A verdade, porém, é que rapidamente apareceu um craque ou outro. Mal entrou na equipa, logo no primeiro ano de escolaridade, já João Palhinha se destacava.
“Primeiro, porque era o maior deles todos. Depois, porque era um miúdo que vivia para o futebol. Fazia todas as posições, desde guarda-redes a ponta-de-lança. Adorava jogar e se fosse ele a escolher as equipas era capaz de escolher a pior para jogar mais ou, se fosse a baliza, para poder defender mais.”
[LER_MAIS]Mas não era o único. Como ele, havia outro rapaz que chamava a atenção, mas pouco tempo ficou na equipa.
“Era o primeiro dia de aulas do primeiro ano e de repente vejo dois miúdos a jogar muito mais do que os outros todos. Pensei que seria fabuloso para jogar na nossa equipa. Uma era o Palhinha, o outro o Francisco Geraldes, mas que só fez um treino ou dois porque foi para o Sporting.”
Exercício físico
Curiosamente, nos terceiro e quarto anos, Miguel Ferreira foi também professor do futebolista da selecção.
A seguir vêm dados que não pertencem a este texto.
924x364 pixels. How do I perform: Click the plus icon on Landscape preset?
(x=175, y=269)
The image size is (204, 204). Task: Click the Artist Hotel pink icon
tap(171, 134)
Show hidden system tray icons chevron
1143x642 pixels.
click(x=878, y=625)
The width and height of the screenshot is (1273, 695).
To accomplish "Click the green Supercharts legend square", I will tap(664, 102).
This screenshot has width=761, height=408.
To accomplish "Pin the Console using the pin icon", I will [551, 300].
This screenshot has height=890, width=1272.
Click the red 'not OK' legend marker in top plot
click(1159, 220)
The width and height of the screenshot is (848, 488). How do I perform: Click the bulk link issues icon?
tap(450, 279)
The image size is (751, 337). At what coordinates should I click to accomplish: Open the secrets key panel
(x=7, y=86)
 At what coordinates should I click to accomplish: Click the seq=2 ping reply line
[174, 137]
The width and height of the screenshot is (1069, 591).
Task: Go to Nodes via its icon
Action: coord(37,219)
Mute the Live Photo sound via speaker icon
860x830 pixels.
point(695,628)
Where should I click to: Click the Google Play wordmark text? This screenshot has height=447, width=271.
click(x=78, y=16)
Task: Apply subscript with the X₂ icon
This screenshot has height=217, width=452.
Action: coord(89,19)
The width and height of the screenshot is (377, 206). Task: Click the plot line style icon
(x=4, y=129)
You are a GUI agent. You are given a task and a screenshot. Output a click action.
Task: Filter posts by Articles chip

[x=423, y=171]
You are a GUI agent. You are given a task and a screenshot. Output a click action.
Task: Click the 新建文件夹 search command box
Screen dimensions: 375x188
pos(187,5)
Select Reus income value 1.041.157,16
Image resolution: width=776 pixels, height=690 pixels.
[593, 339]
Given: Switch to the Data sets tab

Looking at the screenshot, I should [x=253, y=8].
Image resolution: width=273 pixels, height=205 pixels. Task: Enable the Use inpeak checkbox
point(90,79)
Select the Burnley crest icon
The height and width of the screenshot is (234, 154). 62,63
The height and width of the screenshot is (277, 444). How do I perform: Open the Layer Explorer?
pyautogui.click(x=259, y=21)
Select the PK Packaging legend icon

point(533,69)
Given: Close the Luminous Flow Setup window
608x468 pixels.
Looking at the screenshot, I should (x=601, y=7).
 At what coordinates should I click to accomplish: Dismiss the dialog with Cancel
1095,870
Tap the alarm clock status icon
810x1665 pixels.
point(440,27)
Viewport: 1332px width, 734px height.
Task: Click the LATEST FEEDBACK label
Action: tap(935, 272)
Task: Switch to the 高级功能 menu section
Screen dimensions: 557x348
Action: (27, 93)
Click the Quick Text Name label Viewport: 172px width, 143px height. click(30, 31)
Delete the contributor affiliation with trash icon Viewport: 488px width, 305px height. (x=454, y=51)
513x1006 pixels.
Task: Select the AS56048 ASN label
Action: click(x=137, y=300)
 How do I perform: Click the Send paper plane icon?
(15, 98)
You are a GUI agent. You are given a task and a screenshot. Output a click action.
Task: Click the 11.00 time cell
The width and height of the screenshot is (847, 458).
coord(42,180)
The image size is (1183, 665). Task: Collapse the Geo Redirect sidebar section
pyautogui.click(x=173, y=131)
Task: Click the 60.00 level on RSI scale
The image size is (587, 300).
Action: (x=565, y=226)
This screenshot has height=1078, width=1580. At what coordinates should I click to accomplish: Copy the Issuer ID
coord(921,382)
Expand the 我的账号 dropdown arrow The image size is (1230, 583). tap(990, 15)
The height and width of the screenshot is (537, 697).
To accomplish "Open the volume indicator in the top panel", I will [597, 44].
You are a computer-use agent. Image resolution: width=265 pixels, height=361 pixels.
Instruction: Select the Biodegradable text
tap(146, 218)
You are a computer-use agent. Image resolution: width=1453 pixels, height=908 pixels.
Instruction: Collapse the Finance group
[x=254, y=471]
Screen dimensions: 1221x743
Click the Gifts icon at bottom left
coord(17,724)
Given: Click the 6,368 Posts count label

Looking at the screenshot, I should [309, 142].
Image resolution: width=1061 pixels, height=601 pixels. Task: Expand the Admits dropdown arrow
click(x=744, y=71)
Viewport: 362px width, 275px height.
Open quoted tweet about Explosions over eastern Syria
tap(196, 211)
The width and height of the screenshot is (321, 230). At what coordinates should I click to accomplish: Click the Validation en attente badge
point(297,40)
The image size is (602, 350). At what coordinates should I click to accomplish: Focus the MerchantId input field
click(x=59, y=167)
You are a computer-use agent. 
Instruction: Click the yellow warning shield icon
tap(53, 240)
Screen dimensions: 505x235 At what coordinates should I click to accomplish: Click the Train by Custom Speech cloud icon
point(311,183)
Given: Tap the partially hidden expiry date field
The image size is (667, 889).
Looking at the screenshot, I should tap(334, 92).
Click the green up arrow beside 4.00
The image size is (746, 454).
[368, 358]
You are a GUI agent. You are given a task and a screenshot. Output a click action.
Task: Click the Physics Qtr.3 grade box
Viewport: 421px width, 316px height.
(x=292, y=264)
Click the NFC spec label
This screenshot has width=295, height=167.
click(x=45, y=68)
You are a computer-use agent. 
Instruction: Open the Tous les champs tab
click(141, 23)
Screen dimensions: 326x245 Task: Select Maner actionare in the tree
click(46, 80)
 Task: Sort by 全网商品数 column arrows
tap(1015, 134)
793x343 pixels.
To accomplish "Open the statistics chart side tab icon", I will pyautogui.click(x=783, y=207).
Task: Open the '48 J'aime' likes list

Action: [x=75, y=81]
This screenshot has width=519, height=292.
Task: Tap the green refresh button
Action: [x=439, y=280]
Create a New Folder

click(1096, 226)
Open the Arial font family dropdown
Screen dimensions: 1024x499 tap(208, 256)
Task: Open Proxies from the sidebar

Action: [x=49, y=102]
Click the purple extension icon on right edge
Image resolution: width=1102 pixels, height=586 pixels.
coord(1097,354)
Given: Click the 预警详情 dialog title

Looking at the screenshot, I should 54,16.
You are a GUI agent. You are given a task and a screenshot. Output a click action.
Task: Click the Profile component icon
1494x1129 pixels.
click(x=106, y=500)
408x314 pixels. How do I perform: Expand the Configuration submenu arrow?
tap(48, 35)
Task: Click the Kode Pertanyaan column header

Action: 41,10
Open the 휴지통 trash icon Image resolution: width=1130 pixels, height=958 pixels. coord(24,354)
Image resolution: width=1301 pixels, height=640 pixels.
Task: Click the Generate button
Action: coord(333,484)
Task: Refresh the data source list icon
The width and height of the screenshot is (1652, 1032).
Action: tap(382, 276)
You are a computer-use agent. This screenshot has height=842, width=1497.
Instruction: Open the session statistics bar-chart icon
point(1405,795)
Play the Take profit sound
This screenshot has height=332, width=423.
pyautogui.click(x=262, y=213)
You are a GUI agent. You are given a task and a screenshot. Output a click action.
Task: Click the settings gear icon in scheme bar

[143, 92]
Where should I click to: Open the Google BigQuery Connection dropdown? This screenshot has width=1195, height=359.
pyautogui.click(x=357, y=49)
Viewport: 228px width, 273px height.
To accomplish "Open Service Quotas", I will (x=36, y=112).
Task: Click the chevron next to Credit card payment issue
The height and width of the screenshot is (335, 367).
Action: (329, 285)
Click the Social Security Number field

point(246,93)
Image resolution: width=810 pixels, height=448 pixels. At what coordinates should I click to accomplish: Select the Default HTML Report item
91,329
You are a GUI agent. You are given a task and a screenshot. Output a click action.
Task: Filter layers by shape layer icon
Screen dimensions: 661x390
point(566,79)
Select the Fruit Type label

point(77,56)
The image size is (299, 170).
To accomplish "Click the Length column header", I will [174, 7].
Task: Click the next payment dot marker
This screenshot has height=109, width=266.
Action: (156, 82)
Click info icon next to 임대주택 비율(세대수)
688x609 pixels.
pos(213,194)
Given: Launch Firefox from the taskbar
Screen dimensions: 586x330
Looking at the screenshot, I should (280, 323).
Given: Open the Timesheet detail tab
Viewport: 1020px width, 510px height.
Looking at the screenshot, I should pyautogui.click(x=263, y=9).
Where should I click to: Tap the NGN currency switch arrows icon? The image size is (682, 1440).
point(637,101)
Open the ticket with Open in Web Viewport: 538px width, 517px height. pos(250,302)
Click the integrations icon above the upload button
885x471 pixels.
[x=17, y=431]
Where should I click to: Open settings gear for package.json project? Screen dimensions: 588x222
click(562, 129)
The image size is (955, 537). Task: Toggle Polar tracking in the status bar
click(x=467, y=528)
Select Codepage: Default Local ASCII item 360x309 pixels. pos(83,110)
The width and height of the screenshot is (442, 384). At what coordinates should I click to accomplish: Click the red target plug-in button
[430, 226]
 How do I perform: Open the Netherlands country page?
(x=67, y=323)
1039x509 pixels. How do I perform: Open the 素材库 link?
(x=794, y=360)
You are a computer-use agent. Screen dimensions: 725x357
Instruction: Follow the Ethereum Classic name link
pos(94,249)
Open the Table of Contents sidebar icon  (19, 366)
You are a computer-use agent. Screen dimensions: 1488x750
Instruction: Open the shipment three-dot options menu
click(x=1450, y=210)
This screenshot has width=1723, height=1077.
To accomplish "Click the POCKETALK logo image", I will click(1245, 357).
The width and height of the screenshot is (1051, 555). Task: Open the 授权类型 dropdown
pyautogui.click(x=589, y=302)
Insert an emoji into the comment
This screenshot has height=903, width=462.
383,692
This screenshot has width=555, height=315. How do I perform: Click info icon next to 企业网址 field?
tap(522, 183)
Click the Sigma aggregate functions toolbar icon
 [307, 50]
“Há crianças que têm de encontrar o seu elemento e o João era muito mais feliz a fazer qualquer coisa que tivesse que ver com exercício físico do que sentado numa sala de aula. Apoiei o João e trabalhámos bastante, mas era um sítio de que gostava menos. Era feliz a correr, a saltar, a pular e tinha uma grande aptidão”, explica o docente.
O percurso de Palhinha até ao estrelato foi improvável. Apesar de começar a dar nas vistas, jogou na escola durante seis anos.
“Ficou ali, sempre muito acompanhado pelos pais e pelo avô de quem fala muito. Iam aos jogos todos. Era uma família muito próxima. No torneio de São João de Brito jogávamos com o Sporting e com o Benfica, viam-no jogar e ele sobressaía e falavam com o pai. Esteve para ir, mas continuou connosco, com os amigos, com quem gostava muito de estar. Ainda hoje falam muitas vezes, apesar de terem seguido caminhos diferentes”, revela o professor.
Só aos 12 anos, já “bastante tarde”, é que se tornou federado, no Sacavenense, com uma breve passagem pelo Alta de Lisboa.
Aos 17 anos, já júnior, chegou finalmente ao Sporting. Esteve emprestado ao Moreirense, ao Belenenses e ao Braga antes de vingar de verde e chegar à selecção nacional.
“O João fez o percurso dele, percebemos que ele ia ficar ligado à exercício físico, mas tínhamos lá outros rapazes com paixão e técnica e a coisa corria mal. Lembro-me de outro miúdo que foi para o Sporting, teve uma lesão e no ano seguinte já não ficou. São histórias tristes que não ouvimos. Ouvimos a história do Palhinha que é de sucesso.”
Hoje, Miguel Ferreira está afastado do Desporto, mas continua a seguir com orgulho a carreira do ex-atleta.
“Quando a minha filha nasceu deixei de ter tanto tempo. Os jogos eram ao sábado e eu tive de fazer uma opção. Acreditava que o Palhinha podia ter aparecido antes. Sempre disse que achava que podia dar mais alguma coisa. Era um miúdo sossegado, muito calmo, mais no canto dele. Tem este aspecto mais reservado e foi muito educado. O colégio vai tentando transmitir valores aos miúdos, pode ter ficado essa parte do poupado com quem os colegas tanto brincam, de não entrar a comprar à maluca.”